Vous êtes héritier mais avez commis une faute grave envers le défunt ? Quelles conséquences cela pourrait-il avoir sur votre part d'héritage ?
L'indignité successorale définit les cas où un héritier est exclu de la succession, notamment en raison des agissements néfastes qu'il a pu avoir à l'égard du défunt. Explorons les circonstances précises qui mènent à cette exclusion, mais aussi si un autre héritier peut en faire la demande.
Qu’est-ce qu’un héritier ingrat ou indigne ?
Sur le plan juridique, un héritier indigne est celui qui a commis des actes extrêmement graves envers le défunt. Voici quelques exemples qui illustrent ce comportement :
- Tentatives sur la vie du défunt ou de son partenaire ;
- Accusations mensongères et graves dirigées contre le défunt ;
- Interférences dans la rédaction ou la modification du testament ;
- Destruction ou altération du testament.

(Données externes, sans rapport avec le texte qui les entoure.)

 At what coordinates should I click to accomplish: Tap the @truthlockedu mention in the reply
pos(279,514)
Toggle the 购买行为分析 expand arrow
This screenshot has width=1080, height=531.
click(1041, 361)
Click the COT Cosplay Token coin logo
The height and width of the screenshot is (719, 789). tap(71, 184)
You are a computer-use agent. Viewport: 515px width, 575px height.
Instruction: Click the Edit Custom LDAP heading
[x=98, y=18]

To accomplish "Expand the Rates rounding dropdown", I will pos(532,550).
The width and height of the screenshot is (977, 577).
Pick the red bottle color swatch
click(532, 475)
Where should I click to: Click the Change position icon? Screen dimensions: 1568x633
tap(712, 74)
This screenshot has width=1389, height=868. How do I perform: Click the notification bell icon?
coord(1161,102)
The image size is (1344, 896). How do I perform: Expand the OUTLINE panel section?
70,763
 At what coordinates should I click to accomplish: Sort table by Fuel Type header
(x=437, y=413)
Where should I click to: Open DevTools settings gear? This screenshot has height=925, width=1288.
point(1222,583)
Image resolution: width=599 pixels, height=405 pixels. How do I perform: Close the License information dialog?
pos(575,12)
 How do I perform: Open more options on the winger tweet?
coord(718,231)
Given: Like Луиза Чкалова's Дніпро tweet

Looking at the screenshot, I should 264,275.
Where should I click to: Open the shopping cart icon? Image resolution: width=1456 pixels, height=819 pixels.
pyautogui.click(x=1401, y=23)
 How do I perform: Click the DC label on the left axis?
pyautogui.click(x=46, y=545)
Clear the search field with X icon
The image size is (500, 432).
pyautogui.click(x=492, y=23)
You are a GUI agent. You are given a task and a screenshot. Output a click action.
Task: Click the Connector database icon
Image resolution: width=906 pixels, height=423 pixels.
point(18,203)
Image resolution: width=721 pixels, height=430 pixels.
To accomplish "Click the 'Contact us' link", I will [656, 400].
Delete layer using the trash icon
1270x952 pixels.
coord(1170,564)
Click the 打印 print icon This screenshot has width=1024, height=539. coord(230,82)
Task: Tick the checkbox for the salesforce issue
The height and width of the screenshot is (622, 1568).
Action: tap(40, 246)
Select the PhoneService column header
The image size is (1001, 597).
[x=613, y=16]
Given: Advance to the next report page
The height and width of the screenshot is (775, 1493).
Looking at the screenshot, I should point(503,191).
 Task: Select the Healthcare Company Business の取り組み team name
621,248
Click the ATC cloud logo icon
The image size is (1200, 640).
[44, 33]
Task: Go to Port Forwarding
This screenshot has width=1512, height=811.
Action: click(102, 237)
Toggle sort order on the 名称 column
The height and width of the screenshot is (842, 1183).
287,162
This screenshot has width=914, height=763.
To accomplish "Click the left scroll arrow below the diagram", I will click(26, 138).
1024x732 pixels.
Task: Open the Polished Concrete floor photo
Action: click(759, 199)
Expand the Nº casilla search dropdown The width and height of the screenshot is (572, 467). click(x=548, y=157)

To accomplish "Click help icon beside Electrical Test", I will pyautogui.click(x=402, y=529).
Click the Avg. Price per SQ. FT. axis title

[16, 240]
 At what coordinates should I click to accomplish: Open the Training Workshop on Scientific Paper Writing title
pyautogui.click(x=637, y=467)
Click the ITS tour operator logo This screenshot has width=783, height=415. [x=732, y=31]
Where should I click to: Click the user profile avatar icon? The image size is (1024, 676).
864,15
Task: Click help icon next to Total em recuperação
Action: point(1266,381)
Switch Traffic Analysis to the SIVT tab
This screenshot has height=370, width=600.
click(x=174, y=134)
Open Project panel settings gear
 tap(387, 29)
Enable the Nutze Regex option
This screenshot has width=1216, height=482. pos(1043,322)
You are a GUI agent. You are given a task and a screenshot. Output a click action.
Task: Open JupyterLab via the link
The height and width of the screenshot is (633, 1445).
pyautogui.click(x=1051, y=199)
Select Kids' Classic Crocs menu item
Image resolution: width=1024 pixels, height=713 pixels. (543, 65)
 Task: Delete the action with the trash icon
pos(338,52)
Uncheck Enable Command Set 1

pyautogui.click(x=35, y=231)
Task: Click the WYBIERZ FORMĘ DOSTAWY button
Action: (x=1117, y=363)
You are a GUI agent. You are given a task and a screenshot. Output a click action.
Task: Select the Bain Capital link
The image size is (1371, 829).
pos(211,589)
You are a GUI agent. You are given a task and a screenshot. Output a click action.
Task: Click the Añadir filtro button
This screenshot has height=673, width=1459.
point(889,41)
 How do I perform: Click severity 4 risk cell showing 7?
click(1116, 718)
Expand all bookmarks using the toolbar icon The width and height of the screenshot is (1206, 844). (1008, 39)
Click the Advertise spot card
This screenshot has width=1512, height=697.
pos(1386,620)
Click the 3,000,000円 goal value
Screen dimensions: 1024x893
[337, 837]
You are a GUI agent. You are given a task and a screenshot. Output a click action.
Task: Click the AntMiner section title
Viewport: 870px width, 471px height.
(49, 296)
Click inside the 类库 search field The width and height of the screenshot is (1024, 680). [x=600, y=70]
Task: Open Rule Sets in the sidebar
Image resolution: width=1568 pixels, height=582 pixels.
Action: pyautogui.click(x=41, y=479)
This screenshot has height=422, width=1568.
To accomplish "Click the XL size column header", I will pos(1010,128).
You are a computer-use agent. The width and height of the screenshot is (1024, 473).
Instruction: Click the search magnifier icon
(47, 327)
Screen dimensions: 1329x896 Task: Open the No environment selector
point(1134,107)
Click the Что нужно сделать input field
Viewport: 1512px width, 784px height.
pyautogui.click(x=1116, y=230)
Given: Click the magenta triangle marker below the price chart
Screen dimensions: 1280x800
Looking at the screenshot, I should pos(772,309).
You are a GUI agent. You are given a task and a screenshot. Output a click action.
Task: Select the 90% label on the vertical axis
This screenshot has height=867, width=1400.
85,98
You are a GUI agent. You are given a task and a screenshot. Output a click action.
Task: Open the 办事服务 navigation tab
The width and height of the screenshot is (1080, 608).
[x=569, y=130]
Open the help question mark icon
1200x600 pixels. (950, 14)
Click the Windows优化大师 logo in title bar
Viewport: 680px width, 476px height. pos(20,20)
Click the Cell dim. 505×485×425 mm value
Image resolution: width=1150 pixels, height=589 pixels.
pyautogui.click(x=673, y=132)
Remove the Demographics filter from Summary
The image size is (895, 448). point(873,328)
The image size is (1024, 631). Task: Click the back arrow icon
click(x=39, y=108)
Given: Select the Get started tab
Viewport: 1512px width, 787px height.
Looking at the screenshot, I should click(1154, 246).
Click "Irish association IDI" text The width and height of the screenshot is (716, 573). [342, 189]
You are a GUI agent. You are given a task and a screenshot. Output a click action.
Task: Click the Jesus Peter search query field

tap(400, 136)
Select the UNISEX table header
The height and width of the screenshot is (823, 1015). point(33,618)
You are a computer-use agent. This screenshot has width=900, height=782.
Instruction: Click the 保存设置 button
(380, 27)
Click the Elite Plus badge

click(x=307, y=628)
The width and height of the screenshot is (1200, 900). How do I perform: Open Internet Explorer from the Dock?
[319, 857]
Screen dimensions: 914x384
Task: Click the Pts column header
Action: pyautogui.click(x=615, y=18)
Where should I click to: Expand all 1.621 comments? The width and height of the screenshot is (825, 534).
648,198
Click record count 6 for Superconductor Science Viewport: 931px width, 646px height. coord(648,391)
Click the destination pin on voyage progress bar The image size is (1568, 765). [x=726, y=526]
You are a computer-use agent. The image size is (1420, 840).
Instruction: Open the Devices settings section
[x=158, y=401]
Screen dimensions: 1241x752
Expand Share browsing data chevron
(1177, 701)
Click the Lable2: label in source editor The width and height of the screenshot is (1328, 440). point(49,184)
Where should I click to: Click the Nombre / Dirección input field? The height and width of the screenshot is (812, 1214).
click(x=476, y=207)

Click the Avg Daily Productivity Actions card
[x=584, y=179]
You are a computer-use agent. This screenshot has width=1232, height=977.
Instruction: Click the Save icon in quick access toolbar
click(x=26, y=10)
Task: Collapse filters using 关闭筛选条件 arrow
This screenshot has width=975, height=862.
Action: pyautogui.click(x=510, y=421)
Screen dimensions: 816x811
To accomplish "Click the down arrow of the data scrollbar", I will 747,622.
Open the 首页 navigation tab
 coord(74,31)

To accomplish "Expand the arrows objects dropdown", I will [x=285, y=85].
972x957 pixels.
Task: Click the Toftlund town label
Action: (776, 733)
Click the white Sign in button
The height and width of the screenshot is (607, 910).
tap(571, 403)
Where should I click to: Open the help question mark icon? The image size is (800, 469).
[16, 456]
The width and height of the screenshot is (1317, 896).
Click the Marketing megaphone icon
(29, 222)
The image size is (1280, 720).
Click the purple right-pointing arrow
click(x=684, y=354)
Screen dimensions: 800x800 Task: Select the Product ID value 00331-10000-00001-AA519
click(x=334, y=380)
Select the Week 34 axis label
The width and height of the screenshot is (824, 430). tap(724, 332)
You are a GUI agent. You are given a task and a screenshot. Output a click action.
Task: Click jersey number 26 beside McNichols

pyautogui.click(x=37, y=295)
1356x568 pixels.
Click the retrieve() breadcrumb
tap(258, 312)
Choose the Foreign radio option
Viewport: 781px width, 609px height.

La notion d'héritier ingrat est ainsi liée à la manière dont certaines actions justifient une exclusion de la succession en raison d'un manque de respect envers le défunt.
Comprendre l'indignité successorale
Conformément au Code civil, l'indignité successorale est une sanction légale qui prive un héritier de ses droits successoraux à cause de fautes graves commises contre le défunt.
Encadrée par les articles 725 à 729-1, cette notion s'applique automatiquement lors de condamnations criminelles pour actes dirigés contre le défunt, mais peut aussi être demandée pour des infractions moins graves. Par exemple, un héritier jugé coupable de non-assistance à personne en danger face au défunt peut également être déclaré indigne.
Cette indignité peut être sollicitée par un héritier qui veut voir une de ses parts retirée, le juge statuant alors dans les six mois suivant le décès.
Cas d'exclusion automatique d'un héritier
Un héritier qui a été condamné pour meurtre ou tentative de meurtre du défunt est automatiquement exclu de toute succession. De plus, il est tenu de restituer tout bien ou revenu perçu depuis l'ouverture de la succession. Cependant, cela n'affecte pas les descendants de l'individu concerné, qui peuvent recevoir leur part.
Demande d’exclusion par un autre héritier
Un héritier peut théoriquement demander l'exclusion d'un autre héritier en raison d'indignité, une démarche qui nécessite que l'accusé ait eu un comportement grave, comme des violences ou des accusations mensongères. Cette requête doit être faite dans les six mois suivant la condamnation ou le décès.
Conditions pour qu'un héritier ingrat reçoive sa part
Il est important de noter qu'un héritier ingrat peut réintégrer ses droits si le défunt décide de relever cette indignité dans son testament. Cela peut se traduire par un legs universel qui lui permettra de profiter de l'héritage.
Un testament peut également spécifier tout autre type de legs, comme le legs à titre universel ou particulier, respectant ainsi les droits des héritiers réservataires.
Rappels sur les règles d'héritage
La situation d’un défunt peut varier considérablement selon qu’il ait laissé ou non un testament. En cas de testament, les héritiers réservataires acquièrent forcément une part de l'héritage, alors que la part restante peut être attribuée librement. Par exemple, un défunt ayant trois enfants verra les 3/4 de ses biens répartis entre eux (300 000 euros sur un total de 400 000 euros), laissant 100 000 euros à une libre distribution.
En l'absence de testament, la loi prévoit un ordre de succession qui privilégie les descendants, puis les collatéraux et autres proches. Cela garantit que les héritiers les plus proches obtiennent l'héritage, tout en excluant les autres concernés.